__Listed entries__:
______________________________

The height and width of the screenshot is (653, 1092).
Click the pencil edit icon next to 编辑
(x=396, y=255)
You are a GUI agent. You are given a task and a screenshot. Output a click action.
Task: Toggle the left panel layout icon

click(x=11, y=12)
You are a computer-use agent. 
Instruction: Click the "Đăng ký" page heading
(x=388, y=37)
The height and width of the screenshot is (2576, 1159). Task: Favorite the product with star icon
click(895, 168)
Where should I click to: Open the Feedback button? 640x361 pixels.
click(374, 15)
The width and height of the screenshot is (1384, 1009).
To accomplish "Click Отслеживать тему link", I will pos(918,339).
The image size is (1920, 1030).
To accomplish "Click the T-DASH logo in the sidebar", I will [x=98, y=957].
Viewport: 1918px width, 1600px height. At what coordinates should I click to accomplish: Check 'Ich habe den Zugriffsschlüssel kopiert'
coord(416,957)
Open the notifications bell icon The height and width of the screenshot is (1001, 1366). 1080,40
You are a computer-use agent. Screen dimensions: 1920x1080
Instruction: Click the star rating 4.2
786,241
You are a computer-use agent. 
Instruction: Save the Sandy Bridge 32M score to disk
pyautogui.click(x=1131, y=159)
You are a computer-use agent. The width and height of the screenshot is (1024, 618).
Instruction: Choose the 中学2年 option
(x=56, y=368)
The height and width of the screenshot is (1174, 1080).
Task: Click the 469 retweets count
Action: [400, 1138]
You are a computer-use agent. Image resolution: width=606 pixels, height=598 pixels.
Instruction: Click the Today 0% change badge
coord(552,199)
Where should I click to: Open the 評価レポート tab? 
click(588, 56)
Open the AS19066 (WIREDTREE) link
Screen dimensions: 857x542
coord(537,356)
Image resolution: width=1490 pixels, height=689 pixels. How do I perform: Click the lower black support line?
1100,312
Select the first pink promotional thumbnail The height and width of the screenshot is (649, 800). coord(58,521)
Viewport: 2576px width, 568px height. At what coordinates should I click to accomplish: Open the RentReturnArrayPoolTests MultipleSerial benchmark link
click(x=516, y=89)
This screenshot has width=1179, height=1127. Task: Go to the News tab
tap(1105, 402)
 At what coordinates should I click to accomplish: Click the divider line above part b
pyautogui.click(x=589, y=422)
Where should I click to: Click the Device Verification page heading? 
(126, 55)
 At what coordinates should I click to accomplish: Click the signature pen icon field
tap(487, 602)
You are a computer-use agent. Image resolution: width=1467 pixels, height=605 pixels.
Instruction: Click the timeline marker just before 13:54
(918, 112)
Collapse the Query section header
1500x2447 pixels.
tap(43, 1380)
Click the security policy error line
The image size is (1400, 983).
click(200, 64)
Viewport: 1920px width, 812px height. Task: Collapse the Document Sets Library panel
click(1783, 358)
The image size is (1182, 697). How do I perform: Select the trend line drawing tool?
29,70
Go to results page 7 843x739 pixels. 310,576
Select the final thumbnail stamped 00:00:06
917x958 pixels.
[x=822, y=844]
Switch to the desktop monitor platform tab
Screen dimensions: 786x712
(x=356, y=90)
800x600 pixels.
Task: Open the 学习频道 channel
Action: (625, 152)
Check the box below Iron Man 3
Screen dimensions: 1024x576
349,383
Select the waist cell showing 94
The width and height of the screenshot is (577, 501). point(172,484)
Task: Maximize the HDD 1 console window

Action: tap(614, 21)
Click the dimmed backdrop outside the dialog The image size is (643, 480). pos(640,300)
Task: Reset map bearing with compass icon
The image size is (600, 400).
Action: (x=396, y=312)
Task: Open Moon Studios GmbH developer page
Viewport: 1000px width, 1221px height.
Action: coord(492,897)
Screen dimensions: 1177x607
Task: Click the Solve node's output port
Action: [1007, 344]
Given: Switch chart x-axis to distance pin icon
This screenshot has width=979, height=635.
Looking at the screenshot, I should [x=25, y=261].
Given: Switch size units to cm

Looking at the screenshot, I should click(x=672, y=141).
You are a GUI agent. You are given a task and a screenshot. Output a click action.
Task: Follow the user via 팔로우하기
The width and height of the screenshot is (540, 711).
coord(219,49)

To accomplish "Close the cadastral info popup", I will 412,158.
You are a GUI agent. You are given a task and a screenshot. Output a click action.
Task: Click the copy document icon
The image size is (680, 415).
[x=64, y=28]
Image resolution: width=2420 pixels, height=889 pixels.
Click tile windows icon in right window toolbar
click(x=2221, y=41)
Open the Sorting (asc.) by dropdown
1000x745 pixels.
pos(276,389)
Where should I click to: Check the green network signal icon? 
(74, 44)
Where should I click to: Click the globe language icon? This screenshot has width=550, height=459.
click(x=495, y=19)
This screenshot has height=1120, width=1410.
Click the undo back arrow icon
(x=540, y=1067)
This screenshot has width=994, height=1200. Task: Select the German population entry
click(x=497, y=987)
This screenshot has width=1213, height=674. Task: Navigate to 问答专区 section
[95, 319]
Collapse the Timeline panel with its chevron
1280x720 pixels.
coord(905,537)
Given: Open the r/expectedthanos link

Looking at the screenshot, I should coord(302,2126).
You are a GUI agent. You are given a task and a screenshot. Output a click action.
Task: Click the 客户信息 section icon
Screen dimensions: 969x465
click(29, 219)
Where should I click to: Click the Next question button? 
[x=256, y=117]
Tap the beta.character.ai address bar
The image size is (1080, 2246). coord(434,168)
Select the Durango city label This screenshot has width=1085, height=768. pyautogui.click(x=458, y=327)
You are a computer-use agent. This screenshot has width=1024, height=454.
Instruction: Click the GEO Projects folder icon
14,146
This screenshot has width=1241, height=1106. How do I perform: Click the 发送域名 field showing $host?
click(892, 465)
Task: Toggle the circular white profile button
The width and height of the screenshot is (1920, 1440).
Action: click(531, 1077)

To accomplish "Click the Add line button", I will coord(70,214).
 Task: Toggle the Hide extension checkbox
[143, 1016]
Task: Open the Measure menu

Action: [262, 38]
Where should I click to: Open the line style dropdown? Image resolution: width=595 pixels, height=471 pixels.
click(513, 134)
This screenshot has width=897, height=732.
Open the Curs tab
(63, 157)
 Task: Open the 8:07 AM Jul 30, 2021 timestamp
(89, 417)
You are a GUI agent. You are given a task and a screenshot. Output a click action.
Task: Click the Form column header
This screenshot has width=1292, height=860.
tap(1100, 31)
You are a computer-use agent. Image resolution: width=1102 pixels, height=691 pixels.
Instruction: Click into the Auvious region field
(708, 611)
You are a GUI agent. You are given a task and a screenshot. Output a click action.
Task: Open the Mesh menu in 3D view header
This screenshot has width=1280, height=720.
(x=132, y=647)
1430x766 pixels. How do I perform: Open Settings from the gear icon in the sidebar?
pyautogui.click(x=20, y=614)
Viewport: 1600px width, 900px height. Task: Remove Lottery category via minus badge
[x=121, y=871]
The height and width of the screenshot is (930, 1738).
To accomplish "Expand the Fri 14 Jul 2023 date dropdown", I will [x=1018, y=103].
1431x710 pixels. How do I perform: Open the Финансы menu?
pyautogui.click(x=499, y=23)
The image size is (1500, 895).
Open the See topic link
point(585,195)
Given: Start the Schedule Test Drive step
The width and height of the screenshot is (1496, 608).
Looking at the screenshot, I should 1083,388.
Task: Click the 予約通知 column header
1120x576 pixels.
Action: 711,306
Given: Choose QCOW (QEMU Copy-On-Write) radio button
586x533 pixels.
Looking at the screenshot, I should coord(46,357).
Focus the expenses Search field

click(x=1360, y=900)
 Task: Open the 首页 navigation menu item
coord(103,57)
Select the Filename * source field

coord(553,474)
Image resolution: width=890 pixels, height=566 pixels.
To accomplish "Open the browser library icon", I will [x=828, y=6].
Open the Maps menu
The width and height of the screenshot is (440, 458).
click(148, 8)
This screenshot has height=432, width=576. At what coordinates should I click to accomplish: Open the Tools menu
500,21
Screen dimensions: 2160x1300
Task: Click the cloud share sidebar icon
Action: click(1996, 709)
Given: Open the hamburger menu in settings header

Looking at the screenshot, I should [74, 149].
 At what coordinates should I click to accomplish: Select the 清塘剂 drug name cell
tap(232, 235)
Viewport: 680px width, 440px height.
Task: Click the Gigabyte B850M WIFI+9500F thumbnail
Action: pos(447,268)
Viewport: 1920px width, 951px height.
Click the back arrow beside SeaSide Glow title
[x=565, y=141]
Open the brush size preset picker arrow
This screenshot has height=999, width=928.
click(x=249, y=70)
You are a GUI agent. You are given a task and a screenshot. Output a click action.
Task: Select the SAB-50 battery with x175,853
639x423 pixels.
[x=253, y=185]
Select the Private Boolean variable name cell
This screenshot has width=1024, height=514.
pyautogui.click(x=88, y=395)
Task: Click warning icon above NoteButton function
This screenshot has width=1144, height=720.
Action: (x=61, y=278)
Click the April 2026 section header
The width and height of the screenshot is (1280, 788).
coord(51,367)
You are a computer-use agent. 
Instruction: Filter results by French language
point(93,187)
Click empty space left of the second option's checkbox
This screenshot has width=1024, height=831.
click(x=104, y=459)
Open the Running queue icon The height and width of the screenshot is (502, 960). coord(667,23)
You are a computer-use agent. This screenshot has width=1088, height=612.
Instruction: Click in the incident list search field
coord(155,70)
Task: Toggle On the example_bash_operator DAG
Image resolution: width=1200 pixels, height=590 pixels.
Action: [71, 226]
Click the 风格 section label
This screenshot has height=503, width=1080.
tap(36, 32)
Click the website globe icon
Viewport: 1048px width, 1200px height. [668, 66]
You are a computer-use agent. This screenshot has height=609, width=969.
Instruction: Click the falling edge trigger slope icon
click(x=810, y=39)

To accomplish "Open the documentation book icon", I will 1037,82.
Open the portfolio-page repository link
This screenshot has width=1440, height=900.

______________________________

__Exercise description__: Collect every line from the records above that contains the word "column".

__Answer__:
Task: Click the Form column header
Task: Click the 予約通知 column header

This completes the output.